Sono in anticipo, ma sto correndo e all’immissione nella rotonda, dopo lo svincolo della tangenziale, freno tanto bruscamente che scatta l’ABS. Probabilmente mi devo calmare.

Finisco con l’elettrocardiogramma e il prelievo alle 7:30 e mi dicono che devo salire al secondo piano per parlare con l’anestesista. Tanto tempo, penso. Non pensavo, penso.

La sala d’attesa è piena di gente, ma trovo un posto a sedere. Mi guardo attorno.

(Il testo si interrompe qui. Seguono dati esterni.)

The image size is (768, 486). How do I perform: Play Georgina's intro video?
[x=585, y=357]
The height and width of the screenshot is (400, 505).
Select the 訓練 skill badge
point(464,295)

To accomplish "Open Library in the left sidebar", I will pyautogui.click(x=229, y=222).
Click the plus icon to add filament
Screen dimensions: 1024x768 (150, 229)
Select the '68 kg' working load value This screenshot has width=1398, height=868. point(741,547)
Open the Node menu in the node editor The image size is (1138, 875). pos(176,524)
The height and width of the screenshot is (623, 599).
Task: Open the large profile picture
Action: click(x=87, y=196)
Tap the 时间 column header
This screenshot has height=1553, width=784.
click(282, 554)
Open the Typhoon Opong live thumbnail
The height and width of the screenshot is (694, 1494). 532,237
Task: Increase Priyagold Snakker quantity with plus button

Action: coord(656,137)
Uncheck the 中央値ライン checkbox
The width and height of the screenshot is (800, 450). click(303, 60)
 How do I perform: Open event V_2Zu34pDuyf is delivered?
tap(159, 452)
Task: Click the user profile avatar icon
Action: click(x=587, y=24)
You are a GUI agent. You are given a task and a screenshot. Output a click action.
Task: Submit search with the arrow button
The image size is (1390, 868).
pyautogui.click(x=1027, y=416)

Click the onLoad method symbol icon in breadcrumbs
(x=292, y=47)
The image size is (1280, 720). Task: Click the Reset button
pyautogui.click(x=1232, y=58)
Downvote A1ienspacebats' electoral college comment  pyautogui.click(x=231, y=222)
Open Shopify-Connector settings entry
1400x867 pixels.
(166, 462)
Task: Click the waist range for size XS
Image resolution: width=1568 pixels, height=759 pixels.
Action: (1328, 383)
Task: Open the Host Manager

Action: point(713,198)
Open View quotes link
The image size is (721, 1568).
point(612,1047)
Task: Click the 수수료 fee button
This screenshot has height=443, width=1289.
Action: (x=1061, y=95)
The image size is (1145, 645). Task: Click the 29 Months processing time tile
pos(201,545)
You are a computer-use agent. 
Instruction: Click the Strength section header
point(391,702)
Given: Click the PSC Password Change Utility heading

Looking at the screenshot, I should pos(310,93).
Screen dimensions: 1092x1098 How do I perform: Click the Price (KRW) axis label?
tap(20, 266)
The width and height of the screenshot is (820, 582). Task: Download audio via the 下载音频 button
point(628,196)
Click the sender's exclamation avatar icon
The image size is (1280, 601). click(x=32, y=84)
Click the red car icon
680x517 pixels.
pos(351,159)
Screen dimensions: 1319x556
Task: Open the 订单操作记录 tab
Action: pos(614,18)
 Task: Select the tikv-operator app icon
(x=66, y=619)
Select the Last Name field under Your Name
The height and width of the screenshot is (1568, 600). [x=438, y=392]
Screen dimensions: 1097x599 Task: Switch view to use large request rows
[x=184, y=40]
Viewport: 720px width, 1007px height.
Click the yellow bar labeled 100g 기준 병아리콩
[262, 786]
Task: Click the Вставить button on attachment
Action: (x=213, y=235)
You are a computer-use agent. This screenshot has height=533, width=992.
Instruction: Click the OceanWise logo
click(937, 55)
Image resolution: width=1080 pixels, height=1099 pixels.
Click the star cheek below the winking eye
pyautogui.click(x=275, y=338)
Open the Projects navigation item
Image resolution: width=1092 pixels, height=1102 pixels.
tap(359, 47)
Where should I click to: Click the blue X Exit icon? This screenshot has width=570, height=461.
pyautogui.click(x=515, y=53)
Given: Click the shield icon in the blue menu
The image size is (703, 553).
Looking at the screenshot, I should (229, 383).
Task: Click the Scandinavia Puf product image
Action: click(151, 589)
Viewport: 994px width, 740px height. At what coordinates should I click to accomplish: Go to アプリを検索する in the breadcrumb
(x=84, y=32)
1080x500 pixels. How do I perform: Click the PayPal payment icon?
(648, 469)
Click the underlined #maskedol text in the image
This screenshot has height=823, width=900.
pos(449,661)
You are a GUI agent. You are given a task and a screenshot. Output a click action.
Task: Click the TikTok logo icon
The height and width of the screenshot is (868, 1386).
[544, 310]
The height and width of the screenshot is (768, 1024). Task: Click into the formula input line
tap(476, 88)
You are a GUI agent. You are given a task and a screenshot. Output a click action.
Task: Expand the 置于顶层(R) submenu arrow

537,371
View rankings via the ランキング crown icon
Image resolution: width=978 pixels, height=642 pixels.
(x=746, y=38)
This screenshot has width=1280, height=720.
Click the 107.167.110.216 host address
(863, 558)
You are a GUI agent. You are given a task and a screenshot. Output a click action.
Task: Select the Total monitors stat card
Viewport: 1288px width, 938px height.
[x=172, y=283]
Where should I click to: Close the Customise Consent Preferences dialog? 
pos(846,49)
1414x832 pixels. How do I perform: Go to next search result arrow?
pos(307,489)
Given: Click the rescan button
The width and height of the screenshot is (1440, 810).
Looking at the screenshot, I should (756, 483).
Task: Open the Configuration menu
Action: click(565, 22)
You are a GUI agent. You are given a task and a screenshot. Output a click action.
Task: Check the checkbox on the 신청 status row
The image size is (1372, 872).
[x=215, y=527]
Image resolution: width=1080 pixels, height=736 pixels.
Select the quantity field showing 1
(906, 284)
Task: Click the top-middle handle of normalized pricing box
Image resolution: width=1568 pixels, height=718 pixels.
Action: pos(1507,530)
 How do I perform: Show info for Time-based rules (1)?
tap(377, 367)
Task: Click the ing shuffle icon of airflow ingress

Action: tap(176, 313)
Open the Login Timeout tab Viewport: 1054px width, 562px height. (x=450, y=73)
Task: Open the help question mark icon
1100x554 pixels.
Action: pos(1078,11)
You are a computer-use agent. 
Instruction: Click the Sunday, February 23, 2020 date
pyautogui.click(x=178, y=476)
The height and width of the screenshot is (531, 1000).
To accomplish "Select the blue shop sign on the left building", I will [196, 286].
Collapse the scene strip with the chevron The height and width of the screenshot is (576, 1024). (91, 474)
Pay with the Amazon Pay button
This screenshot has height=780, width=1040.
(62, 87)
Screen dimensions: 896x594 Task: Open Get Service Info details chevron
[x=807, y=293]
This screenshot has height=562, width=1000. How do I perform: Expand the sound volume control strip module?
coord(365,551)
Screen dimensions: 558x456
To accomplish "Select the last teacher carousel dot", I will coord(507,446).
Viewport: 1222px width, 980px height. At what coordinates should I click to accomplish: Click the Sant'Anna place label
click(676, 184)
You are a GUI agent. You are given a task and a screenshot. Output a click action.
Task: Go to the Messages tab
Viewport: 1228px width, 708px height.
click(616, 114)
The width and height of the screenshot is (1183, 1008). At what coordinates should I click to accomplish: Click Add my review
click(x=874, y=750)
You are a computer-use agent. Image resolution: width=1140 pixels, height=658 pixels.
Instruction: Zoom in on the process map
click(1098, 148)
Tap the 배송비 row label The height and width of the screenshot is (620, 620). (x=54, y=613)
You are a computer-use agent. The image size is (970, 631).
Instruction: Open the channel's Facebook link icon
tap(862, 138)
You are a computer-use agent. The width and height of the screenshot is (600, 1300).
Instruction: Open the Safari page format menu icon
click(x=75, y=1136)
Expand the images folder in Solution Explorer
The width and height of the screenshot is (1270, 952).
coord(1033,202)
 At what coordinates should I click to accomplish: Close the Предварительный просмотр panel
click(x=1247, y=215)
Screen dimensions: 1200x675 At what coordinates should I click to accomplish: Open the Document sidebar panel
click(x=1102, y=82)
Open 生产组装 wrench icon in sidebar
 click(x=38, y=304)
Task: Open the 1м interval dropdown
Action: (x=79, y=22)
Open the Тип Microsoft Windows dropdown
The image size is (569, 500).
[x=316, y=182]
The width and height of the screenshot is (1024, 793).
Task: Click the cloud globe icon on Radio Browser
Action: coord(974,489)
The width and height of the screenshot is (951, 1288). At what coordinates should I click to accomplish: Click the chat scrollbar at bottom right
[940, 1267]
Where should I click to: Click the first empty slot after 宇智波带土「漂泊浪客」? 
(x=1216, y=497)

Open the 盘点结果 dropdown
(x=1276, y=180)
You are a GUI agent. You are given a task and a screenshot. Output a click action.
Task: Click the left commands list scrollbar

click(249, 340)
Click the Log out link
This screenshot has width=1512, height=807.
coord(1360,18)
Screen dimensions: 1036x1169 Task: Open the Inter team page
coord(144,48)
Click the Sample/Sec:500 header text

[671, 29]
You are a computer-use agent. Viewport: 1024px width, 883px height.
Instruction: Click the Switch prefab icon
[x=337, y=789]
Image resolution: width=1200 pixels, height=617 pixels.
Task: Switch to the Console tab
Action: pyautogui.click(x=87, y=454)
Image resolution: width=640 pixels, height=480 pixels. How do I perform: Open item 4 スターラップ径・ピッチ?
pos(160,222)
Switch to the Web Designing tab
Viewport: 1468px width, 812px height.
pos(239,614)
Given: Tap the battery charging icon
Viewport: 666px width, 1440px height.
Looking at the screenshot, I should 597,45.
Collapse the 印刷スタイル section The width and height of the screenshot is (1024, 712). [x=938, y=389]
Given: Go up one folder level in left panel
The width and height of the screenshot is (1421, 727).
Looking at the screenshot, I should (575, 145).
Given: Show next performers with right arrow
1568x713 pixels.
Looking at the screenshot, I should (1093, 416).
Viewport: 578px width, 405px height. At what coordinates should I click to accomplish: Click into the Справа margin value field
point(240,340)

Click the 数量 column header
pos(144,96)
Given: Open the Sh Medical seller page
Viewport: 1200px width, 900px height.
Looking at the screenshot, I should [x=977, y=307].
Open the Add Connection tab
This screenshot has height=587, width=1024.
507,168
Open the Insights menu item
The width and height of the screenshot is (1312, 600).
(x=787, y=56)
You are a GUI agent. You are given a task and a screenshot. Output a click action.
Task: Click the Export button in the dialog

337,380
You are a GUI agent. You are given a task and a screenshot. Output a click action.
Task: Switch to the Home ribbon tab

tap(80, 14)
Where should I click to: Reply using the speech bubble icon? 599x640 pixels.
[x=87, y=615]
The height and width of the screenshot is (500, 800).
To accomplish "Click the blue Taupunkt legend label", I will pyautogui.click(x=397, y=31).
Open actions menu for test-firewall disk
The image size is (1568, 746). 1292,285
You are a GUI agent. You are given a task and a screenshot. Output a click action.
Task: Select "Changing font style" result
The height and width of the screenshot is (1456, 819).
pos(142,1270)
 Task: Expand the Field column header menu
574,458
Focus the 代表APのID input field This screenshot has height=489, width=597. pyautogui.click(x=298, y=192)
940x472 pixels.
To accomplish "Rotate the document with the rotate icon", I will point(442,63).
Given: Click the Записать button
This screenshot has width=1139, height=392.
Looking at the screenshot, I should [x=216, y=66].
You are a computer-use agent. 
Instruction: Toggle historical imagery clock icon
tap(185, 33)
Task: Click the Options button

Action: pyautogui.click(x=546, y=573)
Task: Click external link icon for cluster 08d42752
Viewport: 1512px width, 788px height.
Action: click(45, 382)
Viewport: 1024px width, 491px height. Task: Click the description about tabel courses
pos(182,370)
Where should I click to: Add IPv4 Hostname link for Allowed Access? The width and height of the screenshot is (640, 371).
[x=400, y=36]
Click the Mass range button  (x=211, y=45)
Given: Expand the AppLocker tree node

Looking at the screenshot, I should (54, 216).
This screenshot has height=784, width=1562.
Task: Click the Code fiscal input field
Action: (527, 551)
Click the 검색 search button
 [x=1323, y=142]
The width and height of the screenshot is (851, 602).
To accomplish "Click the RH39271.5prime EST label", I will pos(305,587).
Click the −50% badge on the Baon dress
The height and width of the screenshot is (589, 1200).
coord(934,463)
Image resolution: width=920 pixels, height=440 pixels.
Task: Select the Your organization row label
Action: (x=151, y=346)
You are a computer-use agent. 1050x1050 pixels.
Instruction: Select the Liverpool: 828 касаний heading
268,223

Penso che i chirurghi siano i medici più poetici e gli oncologhi i più spirituali.

La cosa bella di iBooks è che se stai leggendo un ebook su iPad o sul Mac te lo ritrovi poi su iPhone alla stessa pagina in cui hai interrotto la lettura, con tanto di segnalibro.

Apro Il paradiso degli animali ma non riesco a leggere, c’è troppa confusione, è pieno di bambini irrequieti, davanti a me una signora giovane mi guarda, la guardo e lei distoglie lo sguardo.

Un signore allampanato con un camice bianco si aggira tra i pazienti in attesa e chiacchiera con loro, sono abile nel prestare un’attenzione selettiva a quanto mi accade attorno, tuttavia questo proprio non mi consente di leggere, colgo di nuovo lo sguardo della ragazza mora e carina e lo ricambio.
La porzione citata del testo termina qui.